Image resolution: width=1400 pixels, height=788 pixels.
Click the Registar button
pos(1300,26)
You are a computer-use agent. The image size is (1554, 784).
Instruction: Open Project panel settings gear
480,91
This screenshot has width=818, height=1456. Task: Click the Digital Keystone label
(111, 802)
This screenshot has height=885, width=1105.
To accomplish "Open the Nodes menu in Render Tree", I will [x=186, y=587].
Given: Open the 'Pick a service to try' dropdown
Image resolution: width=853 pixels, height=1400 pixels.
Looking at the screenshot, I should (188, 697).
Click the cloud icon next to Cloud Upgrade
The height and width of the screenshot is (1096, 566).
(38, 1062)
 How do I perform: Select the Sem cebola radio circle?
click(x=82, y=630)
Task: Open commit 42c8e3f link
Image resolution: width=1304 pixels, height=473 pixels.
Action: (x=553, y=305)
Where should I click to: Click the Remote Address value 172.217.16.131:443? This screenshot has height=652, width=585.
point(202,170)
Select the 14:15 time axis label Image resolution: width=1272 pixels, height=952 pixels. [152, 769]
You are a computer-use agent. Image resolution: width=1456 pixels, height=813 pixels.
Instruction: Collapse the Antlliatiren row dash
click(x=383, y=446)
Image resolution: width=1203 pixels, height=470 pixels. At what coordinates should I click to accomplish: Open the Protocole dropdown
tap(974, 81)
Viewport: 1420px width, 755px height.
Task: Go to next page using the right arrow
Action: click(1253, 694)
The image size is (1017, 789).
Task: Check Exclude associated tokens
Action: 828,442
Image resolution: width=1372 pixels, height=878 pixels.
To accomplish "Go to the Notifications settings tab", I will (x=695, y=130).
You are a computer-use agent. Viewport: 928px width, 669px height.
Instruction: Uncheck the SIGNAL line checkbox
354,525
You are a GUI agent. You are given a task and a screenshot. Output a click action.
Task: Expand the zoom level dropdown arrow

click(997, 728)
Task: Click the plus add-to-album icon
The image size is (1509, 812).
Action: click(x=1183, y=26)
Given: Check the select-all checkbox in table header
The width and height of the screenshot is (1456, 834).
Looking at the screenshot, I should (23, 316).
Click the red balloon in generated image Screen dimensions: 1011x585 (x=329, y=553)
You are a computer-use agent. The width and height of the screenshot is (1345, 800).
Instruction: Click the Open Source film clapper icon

——————————

» **Wymagania**:
Wybierz, proszę, z powyższych danych wszystkie wiersze zawierające słowo „checkbox” i przepisz je w całości.

» **Odpowiedź na zadanie**:
Instruction: Uncheck the SIGNAL line checkbox
Given: Check the select-all checkbox in table header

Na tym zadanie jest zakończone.